**INSTRUCTIONS TO FOLLOW:** Will you set down every one of the following rows word for word, keeping each character, number and line break unchanged?
++++ DATA EXCERPTS
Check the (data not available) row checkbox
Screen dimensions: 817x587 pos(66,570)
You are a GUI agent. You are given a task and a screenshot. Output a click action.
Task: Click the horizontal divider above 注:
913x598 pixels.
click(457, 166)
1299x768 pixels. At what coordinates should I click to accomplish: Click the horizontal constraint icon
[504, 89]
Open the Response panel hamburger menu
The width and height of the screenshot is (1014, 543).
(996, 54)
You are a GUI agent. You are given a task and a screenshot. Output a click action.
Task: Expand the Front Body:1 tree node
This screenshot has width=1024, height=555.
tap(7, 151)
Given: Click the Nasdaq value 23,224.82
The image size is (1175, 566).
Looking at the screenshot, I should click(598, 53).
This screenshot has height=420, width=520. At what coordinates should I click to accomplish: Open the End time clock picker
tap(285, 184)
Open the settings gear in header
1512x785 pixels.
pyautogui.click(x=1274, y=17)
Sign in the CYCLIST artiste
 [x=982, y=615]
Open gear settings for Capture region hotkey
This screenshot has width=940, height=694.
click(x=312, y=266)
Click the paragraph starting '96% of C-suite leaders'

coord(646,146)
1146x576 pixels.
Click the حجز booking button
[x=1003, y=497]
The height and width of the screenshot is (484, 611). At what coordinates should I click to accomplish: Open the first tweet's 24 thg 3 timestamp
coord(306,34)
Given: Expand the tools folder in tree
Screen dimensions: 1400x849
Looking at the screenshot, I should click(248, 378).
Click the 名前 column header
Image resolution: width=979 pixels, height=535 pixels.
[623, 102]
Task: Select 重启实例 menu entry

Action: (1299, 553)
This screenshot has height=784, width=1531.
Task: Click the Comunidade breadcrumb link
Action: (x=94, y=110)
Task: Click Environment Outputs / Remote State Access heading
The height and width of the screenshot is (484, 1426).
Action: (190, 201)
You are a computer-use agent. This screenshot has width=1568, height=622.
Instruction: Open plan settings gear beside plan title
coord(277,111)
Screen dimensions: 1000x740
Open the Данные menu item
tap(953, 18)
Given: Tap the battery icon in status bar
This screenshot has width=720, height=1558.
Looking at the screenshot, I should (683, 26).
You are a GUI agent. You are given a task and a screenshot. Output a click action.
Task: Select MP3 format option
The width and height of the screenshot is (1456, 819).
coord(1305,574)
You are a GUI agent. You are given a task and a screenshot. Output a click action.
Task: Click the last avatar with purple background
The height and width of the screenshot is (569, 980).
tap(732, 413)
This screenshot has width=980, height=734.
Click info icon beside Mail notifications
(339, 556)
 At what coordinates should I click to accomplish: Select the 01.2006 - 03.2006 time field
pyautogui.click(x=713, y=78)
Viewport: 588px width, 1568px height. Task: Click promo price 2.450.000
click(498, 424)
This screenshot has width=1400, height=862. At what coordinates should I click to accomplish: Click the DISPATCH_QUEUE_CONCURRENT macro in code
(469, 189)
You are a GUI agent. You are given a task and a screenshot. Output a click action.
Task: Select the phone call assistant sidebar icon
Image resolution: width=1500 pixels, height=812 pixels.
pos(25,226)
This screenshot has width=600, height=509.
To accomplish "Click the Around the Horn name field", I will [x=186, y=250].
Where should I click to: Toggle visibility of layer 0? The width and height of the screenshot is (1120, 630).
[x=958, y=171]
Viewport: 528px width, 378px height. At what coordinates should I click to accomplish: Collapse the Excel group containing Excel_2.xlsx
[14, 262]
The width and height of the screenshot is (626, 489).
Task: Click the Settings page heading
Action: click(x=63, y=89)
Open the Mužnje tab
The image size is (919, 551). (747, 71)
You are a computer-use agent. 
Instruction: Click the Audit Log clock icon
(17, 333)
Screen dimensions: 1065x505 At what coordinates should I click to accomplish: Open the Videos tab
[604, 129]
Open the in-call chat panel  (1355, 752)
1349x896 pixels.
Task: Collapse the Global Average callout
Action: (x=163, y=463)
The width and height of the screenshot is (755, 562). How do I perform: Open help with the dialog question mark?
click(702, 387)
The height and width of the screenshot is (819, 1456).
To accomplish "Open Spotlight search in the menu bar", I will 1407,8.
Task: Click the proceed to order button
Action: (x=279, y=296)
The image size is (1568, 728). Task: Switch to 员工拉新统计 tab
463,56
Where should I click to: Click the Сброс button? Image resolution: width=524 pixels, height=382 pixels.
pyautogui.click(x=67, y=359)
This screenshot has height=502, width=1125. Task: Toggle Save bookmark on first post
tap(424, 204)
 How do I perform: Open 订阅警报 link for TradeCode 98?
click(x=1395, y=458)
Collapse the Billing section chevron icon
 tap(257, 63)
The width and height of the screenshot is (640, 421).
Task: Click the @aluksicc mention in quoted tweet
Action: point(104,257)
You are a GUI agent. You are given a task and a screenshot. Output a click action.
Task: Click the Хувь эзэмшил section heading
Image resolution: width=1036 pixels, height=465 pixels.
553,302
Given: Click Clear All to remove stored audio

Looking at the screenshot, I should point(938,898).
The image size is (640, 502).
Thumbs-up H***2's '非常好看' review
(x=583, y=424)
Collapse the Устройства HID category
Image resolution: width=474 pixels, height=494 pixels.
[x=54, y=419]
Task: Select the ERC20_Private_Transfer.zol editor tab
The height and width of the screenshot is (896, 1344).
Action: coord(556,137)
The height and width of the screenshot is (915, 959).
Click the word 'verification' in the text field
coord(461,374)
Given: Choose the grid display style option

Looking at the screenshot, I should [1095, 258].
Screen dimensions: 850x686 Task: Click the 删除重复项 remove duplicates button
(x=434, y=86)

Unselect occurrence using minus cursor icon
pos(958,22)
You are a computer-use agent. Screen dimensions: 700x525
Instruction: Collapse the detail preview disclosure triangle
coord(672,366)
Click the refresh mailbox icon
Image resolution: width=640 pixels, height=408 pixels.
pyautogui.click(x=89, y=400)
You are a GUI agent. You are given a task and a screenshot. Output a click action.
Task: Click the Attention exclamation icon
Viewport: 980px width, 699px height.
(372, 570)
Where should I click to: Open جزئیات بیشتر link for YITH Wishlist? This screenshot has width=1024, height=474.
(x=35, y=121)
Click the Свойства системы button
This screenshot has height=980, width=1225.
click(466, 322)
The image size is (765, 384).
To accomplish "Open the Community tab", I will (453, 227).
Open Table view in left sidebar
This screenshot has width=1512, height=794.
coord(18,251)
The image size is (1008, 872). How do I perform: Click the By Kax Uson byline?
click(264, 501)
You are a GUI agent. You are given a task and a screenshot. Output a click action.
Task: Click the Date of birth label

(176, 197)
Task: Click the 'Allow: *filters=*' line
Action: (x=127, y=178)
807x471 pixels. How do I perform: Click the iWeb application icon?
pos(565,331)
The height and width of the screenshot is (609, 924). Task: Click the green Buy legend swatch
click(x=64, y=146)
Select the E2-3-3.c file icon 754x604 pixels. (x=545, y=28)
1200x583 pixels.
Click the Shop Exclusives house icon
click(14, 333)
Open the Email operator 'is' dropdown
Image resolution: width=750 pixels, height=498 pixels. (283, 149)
++++++++
**RESULT BELOW:**
Check the (data not available) row checkbox
Screen dimensions: 817x587 pos(66,570)
You are a GUI agent. You are given a task and a screenshot. Output a click action.
Task: Click the horizontal divider above 注:
913x598 pixels.
click(457, 166)
1299x768 pixels. At what coordinates should I click to accomplish: Click the horizontal constraint icon
[504, 89]
Open the Response panel hamburger menu
The width and height of the screenshot is (1014, 543).
(996, 54)
You are a GUI agent. You are given a task and a screenshot. Output a click action.
Task: Expand the Front Body:1 tree node
This screenshot has width=1024, height=555.
tap(7, 151)
Given: Click the Nasdaq value 23,224.82
The image size is (1175, 566).
Looking at the screenshot, I should click(598, 53).
This screenshot has height=420, width=520. At what coordinates should I click to accomplish: Open the End time clock picker
tap(285, 184)
Open the settings gear in header
1512x785 pixels.
pyautogui.click(x=1274, y=17)
Sign in the CYCLIST artiste
 [x=982, y=615]
Open gear settings for Capture region hotkey
This screenshot has width=940, height=694.
click(x=312, y=266)
Click the paragraph starting '96% of C-suite leaders'

coord(646,146)
1146x576 pixels.
Click the حجز booking button
[x=1003, y=497]
The height and width of the screenshot is (484, 611). At what coordinates should I click to accomplish: Open the first tweet's 24 thg 3 timestamp
coord(306,34)
Given: Expand the tools folder in tree
Screen dimensions: 1400x849
Looking at the screenshot, I should click(248, 378).
Click the 名前 column header
Image resolution: width=979 pixels, height=535 pixels.
[623, 102]
Task: Select 重启实例 menu entry

Action: (1299, 553)
This screenshot has height=784, width=1531.
Task: Click the Comunidade breadcrumb link
Action: (x=94, y=110)
Task: Click Environment Outputs / Remote State Access heading
The height and width of the screenshot is (484, 1426).
Action: (190, 201)
You are a computer-use agent. This screenshot has width=1568, height=622.
Instruction: Open plan settings gear beside plan title
coord(277,111)
Screen dimensions: 1000x740
Open the Данные menu item
tap(953, 18)
Given: Tap the battery icon in status bar
This screenshot has width=720, height=1558.
Looking at the screenshot, I should (683, 26).
You are a GUI agent. You are given a task and a screenshot. Output a click action.
Task: Select MP3 format option
The width and height of the screenshot is (1456, 819).
coord(1305,574)
You are a GUI agent. You are given a task and a screenshot. Output a click action.
Task: Click the last avatar with purple background
The height and width of the screenshot is (569, 980).
tap(732, 413)
This screenshot has width=980, height=734.
Click info icon beside Mail notifications
(339, 556)
 At what coordinates should I click to accomplish: Select the 01.2006 - 03.2006 time field
pyautogui.click(x=713, y=78)
Viewport: 588px width, 1568px height. Task: Click promo price 2.450.000
click(498, 424)
This screenshot has width=1400, height=862. At what coordinates should I click to accomplish: Click the DISPATCH_QUEUE_CONCURRENT macro in code
(469, 189)
You are a GUI agent. You are given a task and a screenshot. Output a click action.
Task: Select the phone call assistant sidebar icon
Image resolution: width=1500 pixels, height=812 pixels.
pos(25,226)
This screenshot has width=600, height=509.
To accomplish "Click the Around the Horn name field", I will [x=186, y=250].
Where should I click to: Toggle visibility of layer 0? The width and height of the screenshot is (1120, 630).
[x=958, y=171]
Viewport: 528px width, 378px height. At what coordinates should I click to accomplish: Collapse the Excel group containing Excel_2.xlsx
[14, 262]
The width and height of the screenshot is (626, 489).
Task: Click the Settings page heading
Action: click(x=63, y=89)
Open the Mužnje tab
The image size is (919, 551). (747, 71)
You are a computer-use agent. 
Instruction: Click the Audit Log clock icon
(17, 333)
Screen dimensions: 1065x505 At what coordinates should I click to accomplish: Open the Videos tab
[604, 129]
Open the in-call chat panel  (1355, 752)
1349x896 pixels.
Task: Collapse the Global Average callout
Action: (x=163, y=463)
The width and height of the screenshot is (755, 562). How do I perform: Open help with the dialog question mark?
click(702, 387)
The height and width of the screenshot is (819, 1456).
To accomplish "Open Spotlight search in the menu bar", I will 1407,8.
Task: Click the proceed to order button
Action: (x=279, y=296)
The image size is (1568, 728). Task: Switch to 员工拉新统计 tab
463,56
Where should I click to: Click the Сброс button? Image resolution: width=524 pixels, height=382 pixels.
pyautogui.click(x=67, y=359)
This screenshot has height=502, width=1125. Task: Toggle Save bookmark on first post
tap(424, 204)
 How do I perform: Open 订阅警报 link for TradeCode 98?
click(x=1395, y=458)
Collapse the Billing section chevron icon
 tap(257, 63)
The width and height of the screenshot is (640, 421).
Task: Click the @aluksicc mention in quoted tweet
Action: point(104,257)
You are a GUI agent. You are given a task and a screenshot. Output a click action.
Task: Click the Хувь эзэмшил section heading
Image resolution: width=1036 pixels, height=465 pixels.
553,302
Given: Click Clear All to remove stored audio

Looking at the screenshot, I should point(938,898).
The image size is (640, 502).
Thumbs-up H***2's '非常好看' review
(x=583, y=424)
Collapse the Устройства HID category
Image resolution: width=474 pixels, height=494 pixels.
[x=54, y=419]
Task: Select the ERC20_Private_Transfer.zol editor tab
The height and width of the screenshot is (896, 1344).
Action: coord(556,137)
The height and width of the screenshot is (915, 959).
Click the word 'verification' in the text field
coord(461,374)
Given: Choose the grid display style option

Looking at the screenshot, I should [1095, 258].
Screen dimensions: 850x686 Task: Click the 删除重复项 remove duplicates button
(x=434, y=86)

Unselect occurrence using minus cursor icon
pos(958,22)
You are a computer-use agent. Screen dimensions: 700x525
Instruction: Collapse the detail preview disclosure triangle
coord(672,366)
Click the refresh mailbox icon
Image resolution: width=640 pixels, height=408 pixels.
pyautogui.click(x=89, y=400)
You are a GUI agent. You are given a task and a screenshot. Output a click action.
Task: Click the Attention exclamation icon
Viewport: 980px width, 699px height.
(372, 570)
Where should I click to: Open جزئیات بیشتر link for YITH Wishlist? This screenshot has width=1024, height=474.
(x=35, y=121)
Click the Свойства системы button
This screenshot has height=980, width=1225.
click(466, 322)
The image size is (765, 384).
To accomplish "Open the Community tab", I will (453, 227).
Open Table view in left sidebar
This screenshot has width=1512, height=794.
coord(18,251)
The image size is (1008, 872). How do I perform: Click the By Kax Uson byline?
click(264, 501)
You are a GUI agent. You are given a task and a screenshot. Output a click action.
Task: Click the Date of birth label

(176, 197)
Task: Click the 'Allow: *filters=*' line
Action: (x=127, y=178)
807x471 pixels. How do I perform: Click the iWeb application icon?
pos(565,331)
The height and width of the screenshot is (609, 924). Task: Click the green Buy legend swatch
click(x=64, y=146)
Select the E2-3-3.c file icon 754x604 pixels. (x=545, y=28)
1200x583 pixels.
Click the Shop Exclusives house icon
click(14, 333)
Open the Email operator 'is' dropdown
Image resolution: width=750 pixels, height=498 pixels. (283, 149)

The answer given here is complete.